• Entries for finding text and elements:
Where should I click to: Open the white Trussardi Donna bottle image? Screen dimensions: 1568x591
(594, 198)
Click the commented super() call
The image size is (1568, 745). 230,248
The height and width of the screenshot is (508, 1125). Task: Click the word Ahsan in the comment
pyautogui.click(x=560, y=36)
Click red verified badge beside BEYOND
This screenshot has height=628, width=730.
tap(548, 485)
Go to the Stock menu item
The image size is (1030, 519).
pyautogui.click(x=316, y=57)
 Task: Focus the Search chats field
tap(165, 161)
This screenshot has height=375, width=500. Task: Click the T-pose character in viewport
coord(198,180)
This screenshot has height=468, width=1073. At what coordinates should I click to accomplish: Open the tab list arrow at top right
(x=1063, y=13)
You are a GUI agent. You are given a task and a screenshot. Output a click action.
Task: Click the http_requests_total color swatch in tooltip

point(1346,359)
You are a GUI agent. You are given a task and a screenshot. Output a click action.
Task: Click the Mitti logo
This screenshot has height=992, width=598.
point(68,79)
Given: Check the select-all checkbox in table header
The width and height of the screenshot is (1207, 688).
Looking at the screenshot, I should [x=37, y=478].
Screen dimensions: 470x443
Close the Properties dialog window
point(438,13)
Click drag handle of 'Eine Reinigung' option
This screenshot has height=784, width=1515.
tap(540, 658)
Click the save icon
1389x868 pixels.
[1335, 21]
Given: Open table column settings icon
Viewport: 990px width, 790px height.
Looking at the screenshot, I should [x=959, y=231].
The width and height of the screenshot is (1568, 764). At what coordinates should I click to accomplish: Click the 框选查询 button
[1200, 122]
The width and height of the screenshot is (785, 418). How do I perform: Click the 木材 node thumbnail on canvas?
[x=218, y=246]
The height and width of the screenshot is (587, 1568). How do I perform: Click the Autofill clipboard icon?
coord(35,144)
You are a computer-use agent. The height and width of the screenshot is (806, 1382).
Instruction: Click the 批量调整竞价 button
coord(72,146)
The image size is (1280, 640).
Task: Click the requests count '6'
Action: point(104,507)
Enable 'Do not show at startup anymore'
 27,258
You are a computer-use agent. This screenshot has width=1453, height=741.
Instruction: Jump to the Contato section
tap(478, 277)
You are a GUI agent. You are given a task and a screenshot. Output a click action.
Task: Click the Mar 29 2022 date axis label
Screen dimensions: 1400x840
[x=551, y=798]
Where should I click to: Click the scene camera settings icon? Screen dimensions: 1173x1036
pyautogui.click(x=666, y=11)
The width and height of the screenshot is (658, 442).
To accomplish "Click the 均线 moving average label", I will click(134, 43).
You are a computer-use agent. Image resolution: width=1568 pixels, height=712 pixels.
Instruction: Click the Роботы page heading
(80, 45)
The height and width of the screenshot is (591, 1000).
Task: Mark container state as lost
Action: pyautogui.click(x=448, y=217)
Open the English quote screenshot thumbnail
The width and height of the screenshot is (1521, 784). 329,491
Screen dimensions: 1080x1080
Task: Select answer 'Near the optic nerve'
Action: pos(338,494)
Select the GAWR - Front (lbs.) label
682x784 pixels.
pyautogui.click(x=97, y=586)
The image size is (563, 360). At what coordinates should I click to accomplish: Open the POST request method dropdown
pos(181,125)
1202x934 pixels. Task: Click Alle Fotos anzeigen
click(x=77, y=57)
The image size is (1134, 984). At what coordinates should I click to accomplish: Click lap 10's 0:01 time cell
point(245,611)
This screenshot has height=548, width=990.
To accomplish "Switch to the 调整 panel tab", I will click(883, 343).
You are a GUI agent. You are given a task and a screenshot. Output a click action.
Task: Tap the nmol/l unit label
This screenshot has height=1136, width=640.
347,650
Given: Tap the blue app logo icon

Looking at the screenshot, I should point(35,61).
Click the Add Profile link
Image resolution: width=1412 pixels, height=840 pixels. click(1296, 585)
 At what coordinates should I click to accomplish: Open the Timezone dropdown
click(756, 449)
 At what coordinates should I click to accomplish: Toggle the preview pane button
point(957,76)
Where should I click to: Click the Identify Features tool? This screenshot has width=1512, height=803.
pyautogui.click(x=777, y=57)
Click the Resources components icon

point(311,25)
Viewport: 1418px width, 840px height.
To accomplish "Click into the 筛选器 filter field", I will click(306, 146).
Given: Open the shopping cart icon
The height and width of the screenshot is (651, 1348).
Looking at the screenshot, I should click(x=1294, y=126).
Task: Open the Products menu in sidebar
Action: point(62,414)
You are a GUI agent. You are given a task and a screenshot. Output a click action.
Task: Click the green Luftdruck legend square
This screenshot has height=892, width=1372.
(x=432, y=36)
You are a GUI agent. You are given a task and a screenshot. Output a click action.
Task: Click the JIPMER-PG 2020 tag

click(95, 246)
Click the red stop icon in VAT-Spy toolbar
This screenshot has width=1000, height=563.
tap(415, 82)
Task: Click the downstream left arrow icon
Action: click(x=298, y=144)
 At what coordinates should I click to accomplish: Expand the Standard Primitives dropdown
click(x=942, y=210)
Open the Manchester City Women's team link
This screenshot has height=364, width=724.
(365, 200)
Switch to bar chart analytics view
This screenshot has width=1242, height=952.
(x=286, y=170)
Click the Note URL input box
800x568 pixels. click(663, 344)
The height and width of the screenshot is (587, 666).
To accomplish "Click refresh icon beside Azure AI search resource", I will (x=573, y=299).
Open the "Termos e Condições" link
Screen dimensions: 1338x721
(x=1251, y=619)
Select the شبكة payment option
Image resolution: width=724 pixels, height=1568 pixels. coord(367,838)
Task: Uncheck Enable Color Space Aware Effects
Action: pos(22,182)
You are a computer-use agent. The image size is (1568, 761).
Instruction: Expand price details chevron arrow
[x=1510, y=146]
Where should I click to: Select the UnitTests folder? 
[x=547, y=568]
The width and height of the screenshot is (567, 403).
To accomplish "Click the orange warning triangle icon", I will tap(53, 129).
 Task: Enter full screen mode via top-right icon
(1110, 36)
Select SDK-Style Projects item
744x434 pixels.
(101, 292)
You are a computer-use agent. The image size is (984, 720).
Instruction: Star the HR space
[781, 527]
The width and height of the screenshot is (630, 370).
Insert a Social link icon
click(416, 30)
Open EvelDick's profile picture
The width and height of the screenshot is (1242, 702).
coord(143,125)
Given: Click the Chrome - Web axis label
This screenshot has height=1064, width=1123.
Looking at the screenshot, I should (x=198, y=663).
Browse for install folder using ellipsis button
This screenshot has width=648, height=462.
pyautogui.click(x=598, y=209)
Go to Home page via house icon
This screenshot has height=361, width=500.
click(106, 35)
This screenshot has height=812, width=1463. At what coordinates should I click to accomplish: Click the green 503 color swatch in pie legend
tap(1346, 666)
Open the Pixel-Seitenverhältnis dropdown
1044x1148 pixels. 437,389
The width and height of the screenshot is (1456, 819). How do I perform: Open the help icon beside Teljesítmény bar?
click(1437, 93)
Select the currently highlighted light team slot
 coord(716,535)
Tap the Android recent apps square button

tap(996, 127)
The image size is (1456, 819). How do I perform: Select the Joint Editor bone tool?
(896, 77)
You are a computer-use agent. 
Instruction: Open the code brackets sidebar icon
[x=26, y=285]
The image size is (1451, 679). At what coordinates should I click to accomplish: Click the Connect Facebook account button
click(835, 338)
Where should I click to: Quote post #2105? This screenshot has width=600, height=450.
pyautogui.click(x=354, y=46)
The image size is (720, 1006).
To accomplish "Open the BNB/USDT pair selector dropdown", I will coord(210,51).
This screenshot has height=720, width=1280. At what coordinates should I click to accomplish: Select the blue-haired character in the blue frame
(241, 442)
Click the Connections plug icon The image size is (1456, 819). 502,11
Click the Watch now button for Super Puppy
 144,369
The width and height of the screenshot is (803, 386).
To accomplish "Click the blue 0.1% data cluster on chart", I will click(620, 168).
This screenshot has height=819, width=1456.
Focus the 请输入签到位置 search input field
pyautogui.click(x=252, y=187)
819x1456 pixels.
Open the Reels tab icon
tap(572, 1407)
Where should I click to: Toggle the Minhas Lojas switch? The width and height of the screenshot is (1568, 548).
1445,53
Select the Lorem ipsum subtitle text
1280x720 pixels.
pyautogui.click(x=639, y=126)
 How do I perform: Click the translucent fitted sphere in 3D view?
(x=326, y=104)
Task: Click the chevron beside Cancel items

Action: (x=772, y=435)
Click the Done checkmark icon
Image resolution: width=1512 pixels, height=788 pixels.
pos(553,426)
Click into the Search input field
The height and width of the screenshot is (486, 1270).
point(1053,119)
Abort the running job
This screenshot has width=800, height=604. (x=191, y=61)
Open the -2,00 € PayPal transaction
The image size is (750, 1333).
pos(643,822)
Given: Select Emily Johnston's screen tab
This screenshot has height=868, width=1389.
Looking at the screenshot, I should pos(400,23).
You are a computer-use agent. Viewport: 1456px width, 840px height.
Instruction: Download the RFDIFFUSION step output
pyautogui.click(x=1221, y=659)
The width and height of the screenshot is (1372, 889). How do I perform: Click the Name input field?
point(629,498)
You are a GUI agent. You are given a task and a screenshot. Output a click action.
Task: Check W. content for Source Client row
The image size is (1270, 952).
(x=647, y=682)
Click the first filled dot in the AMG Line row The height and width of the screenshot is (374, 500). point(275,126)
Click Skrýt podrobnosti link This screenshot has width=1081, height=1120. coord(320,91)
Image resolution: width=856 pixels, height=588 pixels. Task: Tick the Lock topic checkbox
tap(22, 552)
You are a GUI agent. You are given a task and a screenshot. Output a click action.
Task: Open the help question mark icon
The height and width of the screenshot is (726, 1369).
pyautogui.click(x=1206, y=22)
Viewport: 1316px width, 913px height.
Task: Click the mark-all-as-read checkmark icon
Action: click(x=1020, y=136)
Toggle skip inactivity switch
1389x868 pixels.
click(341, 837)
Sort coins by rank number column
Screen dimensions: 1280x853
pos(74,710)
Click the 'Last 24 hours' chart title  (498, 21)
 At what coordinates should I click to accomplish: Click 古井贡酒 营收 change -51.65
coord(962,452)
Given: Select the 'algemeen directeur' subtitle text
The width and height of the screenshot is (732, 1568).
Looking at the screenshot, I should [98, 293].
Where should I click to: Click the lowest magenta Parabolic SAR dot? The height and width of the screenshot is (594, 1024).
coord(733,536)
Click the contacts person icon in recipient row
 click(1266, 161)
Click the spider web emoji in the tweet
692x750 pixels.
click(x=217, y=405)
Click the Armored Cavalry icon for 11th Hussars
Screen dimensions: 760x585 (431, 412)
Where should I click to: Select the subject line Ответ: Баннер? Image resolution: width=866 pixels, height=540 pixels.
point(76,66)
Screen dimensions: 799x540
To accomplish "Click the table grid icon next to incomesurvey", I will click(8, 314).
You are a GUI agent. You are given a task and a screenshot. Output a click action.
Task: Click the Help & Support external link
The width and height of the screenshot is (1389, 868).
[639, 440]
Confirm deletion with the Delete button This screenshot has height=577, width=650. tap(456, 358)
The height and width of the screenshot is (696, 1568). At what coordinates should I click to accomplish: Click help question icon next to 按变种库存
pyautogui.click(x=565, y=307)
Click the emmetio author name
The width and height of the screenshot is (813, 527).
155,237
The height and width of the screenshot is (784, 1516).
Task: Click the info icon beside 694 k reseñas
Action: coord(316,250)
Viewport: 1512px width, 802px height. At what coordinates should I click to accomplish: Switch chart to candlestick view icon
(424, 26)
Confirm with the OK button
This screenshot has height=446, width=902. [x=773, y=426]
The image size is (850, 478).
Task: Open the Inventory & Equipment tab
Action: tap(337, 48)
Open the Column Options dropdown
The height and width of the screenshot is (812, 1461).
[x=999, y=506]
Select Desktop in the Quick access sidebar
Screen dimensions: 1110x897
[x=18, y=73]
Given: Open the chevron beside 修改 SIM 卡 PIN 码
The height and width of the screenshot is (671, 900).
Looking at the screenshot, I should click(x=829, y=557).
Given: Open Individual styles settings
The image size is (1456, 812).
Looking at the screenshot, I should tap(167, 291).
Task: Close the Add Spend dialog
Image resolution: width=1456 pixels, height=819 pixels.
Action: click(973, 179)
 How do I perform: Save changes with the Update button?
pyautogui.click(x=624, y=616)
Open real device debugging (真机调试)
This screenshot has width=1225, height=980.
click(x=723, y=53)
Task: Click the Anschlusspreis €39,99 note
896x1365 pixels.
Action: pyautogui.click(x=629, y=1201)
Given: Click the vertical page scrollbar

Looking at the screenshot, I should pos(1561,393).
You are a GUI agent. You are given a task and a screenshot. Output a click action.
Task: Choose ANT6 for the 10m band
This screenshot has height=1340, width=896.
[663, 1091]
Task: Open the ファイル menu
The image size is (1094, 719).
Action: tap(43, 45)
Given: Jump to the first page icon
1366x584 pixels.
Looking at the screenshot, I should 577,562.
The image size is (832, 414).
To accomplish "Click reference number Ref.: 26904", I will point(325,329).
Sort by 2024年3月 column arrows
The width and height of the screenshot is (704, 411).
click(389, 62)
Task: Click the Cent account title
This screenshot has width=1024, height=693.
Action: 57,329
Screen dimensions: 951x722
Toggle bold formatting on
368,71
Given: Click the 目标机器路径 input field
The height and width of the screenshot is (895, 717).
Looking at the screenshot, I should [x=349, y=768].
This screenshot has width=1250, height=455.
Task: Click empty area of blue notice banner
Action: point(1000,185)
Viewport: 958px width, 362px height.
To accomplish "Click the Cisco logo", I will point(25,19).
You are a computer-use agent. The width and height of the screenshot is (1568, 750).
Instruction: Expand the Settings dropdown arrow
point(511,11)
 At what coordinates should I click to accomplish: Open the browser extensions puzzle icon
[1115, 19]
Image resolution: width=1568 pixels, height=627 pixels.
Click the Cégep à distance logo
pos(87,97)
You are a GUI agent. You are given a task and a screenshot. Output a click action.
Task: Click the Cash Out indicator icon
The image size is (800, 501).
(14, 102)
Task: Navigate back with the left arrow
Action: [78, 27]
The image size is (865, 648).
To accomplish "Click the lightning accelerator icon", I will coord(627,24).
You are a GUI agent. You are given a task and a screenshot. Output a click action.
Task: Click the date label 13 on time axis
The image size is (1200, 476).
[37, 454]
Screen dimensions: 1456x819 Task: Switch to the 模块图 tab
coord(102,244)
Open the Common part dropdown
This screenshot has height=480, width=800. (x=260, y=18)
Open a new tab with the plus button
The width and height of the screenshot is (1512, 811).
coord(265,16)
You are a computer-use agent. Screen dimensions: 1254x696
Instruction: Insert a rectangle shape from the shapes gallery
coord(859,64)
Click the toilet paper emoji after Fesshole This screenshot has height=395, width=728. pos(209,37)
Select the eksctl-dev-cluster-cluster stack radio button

• YOUR GOAL: Copy the material word for word, starting at the line that contains "Viewport: 1512px width, 802px" and ending at the line that contains "Action: click(973, 179)", with both of those lines included.

• THE OUTPUT:
Viewport: 1512px width, 802px height. At what coordinates should I click to accomplish: Switch chart to candlestick view icon
(424, 26)
Confirm with the OK button
This screenshot has height=446, width=902. [x=773, y=426]
The image size is (850, 478).
Task: Open the Inventory & Equipment tab
Action: tap(337, 48)
Open the Column Options dropdown
The height and width of the screenshot is (812, 1461).
[x=999, y=506]
Select Desktop in the Quick access sidebar
Screen dimensions: 1110x897
[x=18, y=73]
Given: Open the chevron beside 修改 SIM 卡 PIN 码
The height and width of the screenshot is (671, 900).
Looking at the screenshot, I should click(x=829, y=557).
Given: Open Individual styles settings
The image size is (1456, 812).
Looking at the screenshot, I should tap(167, 291).
Task: Close the Add Spend dialog
Image resolution: width=1456 pixels, height=819 pixels.
Action: click(973, 179)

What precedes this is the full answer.